◆ PROVIDED PASSAGE:
-- begin --
# Little bugs in substrate?



## John Franzwa (Jul 3, 2016)

I have a mix of wood and Eco earth for my little red foot and these little tiny white bugs are popping up under his food dish, are they dangerous? I plane to switch out the substrate as soon as possible. Are they dangerous


----------



## wellington (Jul 3, 2016)

No they are not dangerous. When you switch the substrate out, if you use wood/chips or coconut coir, bake it at 250 for 3 hours it will help keep the bugs away. You can also boil it.


----------



## John Franzwa (Jul 3, 2016)

wellington said:


> No they are not dangerous. When you switch the substrate out, if you use wood/chips or coconut coir, bake it at 250 for 3 hours it will help keep the bugs away. You can also boil it.



Ok cool I will be boiling tomorrow and getting new substrate on Tuesday because tomorrow is the fourth and every thing will be closed.


----------



## wellington (Jul 3, 2016)

If you boil what you have, you really won't need to replace it.


----------



## John Franzwa (Jul 3, 2016)

wellington said:


> If you boil what you have, you really won't need to replace it.



I know but I'm just gonna be safe rather than sorry, thank you so much for the advice you respond to all of my stuff right away and that's awesome so thanks again


----------



## ascott (Jul 3, 2016)

John Franzwa said:


> I have a mix of wood and Eco earth for my little red foot and these little tiny white bugs are popping up under his food dish, are they dangerous? I plane to switch out the substrate as soon as possible. Are they dangerous



The bugs are likely springtails....springtails are good for the soil and represent a good environment...the bugs are not going to harm your tortoise but they humans seem to be freaked out a bit....the bugs will eventually run themselves out....you can also add pill bugs and worms to help keep the soil healthy which will allow a healthy environment....remember, you house a dirt loving creature, one that lives in the earth and all of the critters that may also be there...just saying


----------



## John Franzwa (Jul 3, 2016)
-- end --
◆ REQUIREMENTS:
1 - In the forum thread about little white bugs in tortoise substrate, what does wellington say to bake the new substrate at, and for how long?
2 - Go on with the forum thread about little white bugs in tortoise substrate, starting from the point where it stops.

◆ MATERIAL SHOWN:
-- begin --
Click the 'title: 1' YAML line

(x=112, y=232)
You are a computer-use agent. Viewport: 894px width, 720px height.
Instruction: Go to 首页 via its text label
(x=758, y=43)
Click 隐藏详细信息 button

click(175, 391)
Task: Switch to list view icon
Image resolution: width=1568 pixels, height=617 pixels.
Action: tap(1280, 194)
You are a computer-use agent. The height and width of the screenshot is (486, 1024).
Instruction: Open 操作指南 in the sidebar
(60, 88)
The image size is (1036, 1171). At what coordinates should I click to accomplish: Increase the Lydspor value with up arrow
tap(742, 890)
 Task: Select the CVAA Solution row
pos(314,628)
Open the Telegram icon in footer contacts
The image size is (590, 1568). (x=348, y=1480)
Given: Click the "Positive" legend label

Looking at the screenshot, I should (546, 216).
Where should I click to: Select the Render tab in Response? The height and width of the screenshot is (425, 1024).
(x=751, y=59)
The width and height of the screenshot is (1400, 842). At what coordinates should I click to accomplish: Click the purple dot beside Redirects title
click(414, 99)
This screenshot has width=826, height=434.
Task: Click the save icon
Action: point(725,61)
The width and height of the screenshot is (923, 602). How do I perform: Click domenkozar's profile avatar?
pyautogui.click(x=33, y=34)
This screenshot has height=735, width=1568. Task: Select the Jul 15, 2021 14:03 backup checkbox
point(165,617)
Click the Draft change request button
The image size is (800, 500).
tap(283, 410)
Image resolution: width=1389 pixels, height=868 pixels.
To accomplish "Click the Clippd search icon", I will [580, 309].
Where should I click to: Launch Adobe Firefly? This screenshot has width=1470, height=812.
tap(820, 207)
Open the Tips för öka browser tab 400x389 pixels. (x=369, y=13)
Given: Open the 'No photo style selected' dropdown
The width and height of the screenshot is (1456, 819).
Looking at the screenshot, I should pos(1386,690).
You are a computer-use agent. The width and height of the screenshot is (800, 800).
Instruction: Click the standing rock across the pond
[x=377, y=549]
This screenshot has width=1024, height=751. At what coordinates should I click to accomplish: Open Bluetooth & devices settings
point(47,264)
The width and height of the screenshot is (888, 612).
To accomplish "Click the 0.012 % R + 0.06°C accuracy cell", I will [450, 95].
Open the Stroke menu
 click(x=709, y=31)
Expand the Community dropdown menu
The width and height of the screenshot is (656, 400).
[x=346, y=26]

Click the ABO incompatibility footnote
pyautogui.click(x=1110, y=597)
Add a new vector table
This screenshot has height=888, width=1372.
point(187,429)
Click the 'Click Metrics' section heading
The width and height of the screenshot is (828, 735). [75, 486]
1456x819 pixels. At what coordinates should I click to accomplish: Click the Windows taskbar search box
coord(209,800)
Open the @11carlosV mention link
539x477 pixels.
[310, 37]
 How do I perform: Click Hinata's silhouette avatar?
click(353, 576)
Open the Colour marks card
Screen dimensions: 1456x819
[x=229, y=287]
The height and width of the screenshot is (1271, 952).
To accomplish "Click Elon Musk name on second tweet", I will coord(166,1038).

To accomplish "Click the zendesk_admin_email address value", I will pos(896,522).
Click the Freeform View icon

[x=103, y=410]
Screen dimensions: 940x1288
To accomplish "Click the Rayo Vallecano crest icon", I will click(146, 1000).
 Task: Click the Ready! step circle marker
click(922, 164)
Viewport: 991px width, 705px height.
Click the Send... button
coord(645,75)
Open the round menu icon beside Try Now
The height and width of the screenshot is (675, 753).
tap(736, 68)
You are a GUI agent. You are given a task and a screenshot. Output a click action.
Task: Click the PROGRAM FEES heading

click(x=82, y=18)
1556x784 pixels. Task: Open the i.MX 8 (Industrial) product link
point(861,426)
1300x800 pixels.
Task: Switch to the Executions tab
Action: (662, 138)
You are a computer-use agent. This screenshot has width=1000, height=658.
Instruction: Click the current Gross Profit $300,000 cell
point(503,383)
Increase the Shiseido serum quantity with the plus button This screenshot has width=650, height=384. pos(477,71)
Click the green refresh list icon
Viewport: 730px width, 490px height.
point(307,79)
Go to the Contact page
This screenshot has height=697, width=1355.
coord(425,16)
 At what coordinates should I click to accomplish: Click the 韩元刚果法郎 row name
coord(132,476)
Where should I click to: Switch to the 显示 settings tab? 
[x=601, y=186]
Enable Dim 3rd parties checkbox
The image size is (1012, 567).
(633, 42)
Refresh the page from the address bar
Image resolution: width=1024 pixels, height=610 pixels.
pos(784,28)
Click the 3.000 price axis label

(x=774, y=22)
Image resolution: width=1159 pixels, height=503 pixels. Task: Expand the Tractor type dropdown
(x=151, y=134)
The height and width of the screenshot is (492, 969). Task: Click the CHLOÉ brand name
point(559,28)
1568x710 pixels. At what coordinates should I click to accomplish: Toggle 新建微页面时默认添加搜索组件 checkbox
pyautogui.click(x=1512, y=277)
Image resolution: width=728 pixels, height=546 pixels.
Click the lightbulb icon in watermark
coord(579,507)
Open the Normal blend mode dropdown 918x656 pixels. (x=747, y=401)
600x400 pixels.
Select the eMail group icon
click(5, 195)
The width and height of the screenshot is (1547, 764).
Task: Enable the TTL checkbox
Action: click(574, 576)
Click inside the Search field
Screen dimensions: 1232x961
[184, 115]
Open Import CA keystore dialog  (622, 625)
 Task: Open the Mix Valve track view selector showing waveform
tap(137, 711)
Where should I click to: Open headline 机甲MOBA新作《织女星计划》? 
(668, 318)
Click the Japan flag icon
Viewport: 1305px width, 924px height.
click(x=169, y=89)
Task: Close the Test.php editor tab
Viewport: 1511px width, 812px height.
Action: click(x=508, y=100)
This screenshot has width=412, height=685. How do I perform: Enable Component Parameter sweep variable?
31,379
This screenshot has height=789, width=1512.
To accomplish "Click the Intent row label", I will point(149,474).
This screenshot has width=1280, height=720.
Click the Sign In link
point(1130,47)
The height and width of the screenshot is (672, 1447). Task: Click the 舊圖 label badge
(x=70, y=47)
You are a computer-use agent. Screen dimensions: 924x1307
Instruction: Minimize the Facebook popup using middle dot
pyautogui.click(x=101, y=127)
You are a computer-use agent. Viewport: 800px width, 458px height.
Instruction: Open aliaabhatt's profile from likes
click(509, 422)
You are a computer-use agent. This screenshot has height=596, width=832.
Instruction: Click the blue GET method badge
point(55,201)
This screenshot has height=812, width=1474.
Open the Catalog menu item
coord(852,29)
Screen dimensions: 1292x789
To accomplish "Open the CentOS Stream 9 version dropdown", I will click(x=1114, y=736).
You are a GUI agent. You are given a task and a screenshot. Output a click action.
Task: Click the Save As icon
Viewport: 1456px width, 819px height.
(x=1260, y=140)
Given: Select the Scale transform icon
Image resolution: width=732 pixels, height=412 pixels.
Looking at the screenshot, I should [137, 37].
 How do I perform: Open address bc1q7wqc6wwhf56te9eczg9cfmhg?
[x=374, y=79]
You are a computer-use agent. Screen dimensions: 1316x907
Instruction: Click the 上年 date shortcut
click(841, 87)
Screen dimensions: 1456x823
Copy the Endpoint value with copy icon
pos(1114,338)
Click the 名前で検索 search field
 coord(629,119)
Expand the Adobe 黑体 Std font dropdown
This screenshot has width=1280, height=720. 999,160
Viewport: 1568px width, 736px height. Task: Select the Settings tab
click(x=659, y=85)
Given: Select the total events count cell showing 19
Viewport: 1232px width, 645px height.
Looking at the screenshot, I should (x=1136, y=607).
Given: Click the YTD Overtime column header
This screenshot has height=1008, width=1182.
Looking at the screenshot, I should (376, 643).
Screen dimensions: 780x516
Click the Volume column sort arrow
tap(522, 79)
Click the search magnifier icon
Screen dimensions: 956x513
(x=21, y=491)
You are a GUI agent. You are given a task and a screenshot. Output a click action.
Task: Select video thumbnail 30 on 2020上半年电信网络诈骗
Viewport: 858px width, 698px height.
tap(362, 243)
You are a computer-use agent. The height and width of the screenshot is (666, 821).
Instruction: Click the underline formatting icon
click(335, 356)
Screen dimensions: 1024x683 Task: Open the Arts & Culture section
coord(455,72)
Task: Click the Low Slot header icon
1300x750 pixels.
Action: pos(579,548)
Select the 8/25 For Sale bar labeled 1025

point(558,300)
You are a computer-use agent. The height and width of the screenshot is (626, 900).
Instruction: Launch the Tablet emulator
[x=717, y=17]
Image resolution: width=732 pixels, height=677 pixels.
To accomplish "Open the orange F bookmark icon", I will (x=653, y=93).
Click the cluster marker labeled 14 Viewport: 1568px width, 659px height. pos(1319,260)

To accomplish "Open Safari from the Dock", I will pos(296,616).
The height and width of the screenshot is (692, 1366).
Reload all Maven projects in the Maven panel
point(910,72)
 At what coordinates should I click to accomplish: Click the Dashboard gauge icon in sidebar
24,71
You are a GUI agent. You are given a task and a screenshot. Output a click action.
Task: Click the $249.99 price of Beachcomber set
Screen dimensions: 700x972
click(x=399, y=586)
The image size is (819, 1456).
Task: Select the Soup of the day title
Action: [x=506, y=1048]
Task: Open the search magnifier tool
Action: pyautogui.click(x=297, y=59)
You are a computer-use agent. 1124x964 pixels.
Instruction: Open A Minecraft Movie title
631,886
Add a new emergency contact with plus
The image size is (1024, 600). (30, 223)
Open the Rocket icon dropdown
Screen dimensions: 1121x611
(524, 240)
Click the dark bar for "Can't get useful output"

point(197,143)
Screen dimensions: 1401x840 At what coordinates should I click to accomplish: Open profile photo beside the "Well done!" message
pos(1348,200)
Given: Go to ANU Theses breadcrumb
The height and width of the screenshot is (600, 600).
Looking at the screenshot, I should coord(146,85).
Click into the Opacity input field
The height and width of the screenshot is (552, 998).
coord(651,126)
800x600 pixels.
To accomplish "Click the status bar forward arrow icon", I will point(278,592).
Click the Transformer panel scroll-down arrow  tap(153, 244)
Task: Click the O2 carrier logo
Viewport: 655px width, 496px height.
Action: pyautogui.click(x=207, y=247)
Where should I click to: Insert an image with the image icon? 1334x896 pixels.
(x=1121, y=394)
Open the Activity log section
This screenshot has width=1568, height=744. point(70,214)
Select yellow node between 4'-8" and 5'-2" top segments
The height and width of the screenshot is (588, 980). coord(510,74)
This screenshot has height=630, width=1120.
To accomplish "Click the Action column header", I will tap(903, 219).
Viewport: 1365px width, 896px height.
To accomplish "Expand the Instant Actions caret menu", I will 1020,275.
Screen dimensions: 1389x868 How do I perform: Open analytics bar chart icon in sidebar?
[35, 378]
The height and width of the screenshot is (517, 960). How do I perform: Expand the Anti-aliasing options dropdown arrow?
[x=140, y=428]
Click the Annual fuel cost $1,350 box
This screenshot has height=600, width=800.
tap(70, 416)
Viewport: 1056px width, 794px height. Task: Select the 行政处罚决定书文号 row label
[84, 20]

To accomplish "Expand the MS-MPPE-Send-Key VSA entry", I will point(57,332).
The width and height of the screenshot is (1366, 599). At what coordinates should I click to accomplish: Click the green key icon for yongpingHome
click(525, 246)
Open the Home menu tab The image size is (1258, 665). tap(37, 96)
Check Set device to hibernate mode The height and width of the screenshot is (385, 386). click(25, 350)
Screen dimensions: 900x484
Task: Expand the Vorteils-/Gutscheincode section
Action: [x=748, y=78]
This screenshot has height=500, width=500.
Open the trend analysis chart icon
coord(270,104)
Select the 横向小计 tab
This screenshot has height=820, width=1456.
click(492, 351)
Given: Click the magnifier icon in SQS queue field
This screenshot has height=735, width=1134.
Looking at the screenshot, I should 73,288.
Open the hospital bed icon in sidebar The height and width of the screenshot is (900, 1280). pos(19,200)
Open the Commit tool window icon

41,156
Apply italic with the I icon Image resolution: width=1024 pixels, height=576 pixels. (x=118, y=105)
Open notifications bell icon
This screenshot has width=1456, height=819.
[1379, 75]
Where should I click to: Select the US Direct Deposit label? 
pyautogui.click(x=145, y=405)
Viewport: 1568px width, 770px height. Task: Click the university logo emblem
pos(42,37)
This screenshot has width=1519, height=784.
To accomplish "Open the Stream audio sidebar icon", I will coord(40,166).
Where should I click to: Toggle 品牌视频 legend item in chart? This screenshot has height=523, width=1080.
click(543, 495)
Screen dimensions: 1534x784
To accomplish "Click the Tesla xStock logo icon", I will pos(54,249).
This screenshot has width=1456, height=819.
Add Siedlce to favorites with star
-- end --
◆ RESULTS OF THE TASKS:
1 - At 250 for 3 hours.

2 -
ascott said:


> The bugs are likely springtails....springtails are good for the soil and represent a good environment...the bugs are not going to harm your tortoise but they humans seem to be freaked out a bit....the bugs will eventually run themselves out....you can also add pill bugs and worms to help keep the soil healthy which will allow a healthy environment....remember, you house a dirt loving creature, one that lives in the earth and all of the critters that may also be there...just saying



Thanks, I freaked out when I saw em  im still gonna go ahead and remove em


----------



## ascott (Jul 3, 2016)

John Franzwa said:


> Thanks, I freaked out when I saw em  im still gonna go ahead and remove em




LOL...they will eventually return...so don't be surprised....


----------



## John Franzwa (Jul 3, 2016)

ascott said:


> LOL...they will eventually return...so don't be surprised....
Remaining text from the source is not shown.